A national effort is needed to achieve appropriate emphasis on disability-related basic and applied research, technologic research and development, service systems, education and training, and social understanding. Great savings and increased quality of life would result from improved application of what is already known, but there is a need for substantial increases in research in many subjects. Table 6-1, at the end of the chapter, summarizes what is known and what is needed in rehabilitation research.

TABLE 6-1. Status of and Deficits in Rehabilitation-Related Research.

TABLE 6-1

Status of and Deficits in Rehabilitation-Related Research.
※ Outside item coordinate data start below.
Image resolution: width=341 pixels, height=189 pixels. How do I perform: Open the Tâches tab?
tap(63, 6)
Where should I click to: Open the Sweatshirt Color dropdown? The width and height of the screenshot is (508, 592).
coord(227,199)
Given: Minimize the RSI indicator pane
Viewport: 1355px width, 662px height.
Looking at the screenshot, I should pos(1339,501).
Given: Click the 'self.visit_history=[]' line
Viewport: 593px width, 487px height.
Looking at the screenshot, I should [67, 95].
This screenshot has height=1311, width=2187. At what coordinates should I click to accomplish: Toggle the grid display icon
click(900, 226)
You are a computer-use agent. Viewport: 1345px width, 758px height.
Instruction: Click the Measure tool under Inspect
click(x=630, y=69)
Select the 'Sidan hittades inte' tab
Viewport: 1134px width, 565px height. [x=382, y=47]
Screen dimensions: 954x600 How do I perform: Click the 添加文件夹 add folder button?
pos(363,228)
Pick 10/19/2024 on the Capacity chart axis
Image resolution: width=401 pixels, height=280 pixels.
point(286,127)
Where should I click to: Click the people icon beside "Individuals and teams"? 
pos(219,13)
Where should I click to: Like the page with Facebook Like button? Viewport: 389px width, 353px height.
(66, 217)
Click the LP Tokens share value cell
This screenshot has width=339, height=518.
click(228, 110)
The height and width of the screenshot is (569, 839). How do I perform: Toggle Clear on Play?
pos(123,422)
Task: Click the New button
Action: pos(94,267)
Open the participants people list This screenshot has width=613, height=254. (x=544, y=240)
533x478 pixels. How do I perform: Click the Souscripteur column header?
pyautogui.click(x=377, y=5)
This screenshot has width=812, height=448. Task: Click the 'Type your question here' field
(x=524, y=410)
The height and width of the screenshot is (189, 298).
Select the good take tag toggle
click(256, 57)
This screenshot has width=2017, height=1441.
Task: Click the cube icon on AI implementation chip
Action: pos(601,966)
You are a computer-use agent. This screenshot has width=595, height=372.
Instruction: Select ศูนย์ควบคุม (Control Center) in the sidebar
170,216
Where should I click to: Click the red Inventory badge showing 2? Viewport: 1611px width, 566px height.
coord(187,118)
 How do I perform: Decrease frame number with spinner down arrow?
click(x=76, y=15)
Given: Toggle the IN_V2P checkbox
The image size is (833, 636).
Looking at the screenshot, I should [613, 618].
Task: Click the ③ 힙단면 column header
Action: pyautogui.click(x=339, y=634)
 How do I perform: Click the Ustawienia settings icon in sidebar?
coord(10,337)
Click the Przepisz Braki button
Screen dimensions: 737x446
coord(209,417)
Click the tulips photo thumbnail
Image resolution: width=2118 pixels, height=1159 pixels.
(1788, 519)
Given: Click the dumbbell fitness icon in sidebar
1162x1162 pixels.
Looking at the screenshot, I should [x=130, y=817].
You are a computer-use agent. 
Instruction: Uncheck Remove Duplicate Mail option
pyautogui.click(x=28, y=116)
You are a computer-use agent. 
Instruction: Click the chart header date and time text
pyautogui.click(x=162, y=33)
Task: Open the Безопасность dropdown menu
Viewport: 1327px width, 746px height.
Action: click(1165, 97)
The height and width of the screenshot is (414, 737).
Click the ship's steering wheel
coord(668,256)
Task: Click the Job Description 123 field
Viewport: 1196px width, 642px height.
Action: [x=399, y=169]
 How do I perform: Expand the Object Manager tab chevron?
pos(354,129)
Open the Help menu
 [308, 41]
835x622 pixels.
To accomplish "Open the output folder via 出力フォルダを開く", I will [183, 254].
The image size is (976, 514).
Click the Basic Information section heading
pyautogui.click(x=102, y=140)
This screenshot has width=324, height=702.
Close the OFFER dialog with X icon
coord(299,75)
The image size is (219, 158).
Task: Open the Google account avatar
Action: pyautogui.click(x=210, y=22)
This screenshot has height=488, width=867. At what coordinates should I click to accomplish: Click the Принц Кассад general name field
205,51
The prevention of disability provides some of the economic fuel for continued research on long-term approaches to minimizing the costs and losses incurred in disability. Social and economic losses due to injury-initiated disability and chronic medical care and institutionalization could be prevented, and that would yield funds for other health purposes. In addition, restructuring of the physical environment to reduce social and economic losses caused by failure to include handicapped persons of all ages in community life will help injury victims. Long-term institutionalization of able-bodied young adults who could be self-sufficient is the poorest possible solution, but it is the most frequent one today.

Recommendations

The following are some recommendations that, if implemented, would substantially reduce disability due to injury in this country. Not all are stated in the form of researchable questions, although many lend themselves to various kinds of research, demonstrations, evaluations, and increased use of existing knowledge. Research is not the sole solution to key issues in public policy needed for control of a problem as complex as comprehensive rehabilitation of injury victims.

1.

Major research centers should be developed for clinical neurophysiology programs on evaluation and management of neural injury residua, neural system function, and technologic replacement of lost function.

2.

Funding priority should be given to research on the identification and preservation of residual functions, development of substitute functions, psychosocial management of the patient and family, and deinstitutionalization.

3.

Research programs aimed at minimizing the effects of injury to the musculoskeletal system, including both bone and soft tissue, that result from physical, chemical, and thermal causes should be promoted.

4.

Research programs should be established in the behavioral and social sciences for cross-disciplinary studies of adaptive behavior and its relationship to brain function in environmental adjustment and learning.

5.

Wider application of existing knowledge related to rehabilitation and prevention of second injury is needed.

6.

Development and evaluation of model systems of rehabilitation should be promoted.

7.

Research should be greatly expanded on behavioral and social factors related to stigmatization of and discrimination against the disabled.

8.

A system is needed that can identify disabled persons and persons with injuries that are likely to produce severe disability, so that services for those who might benefit can be planned. Linked local, regional, and national reporting systems for the disabled are necessary to go beyond social security studies limited to work disability; these systems could be built into the surveillance system recommended in Chapter 2.

9.

Hospitals and physicians and surgeons managing injury cases should be provided with communication networks for reporting, obtaining information, and arranging triage, therapy, and referral.

10.

Professional education and experience should be revised to include familiarity with model trauma centers and comprehensive rehabilitation centers.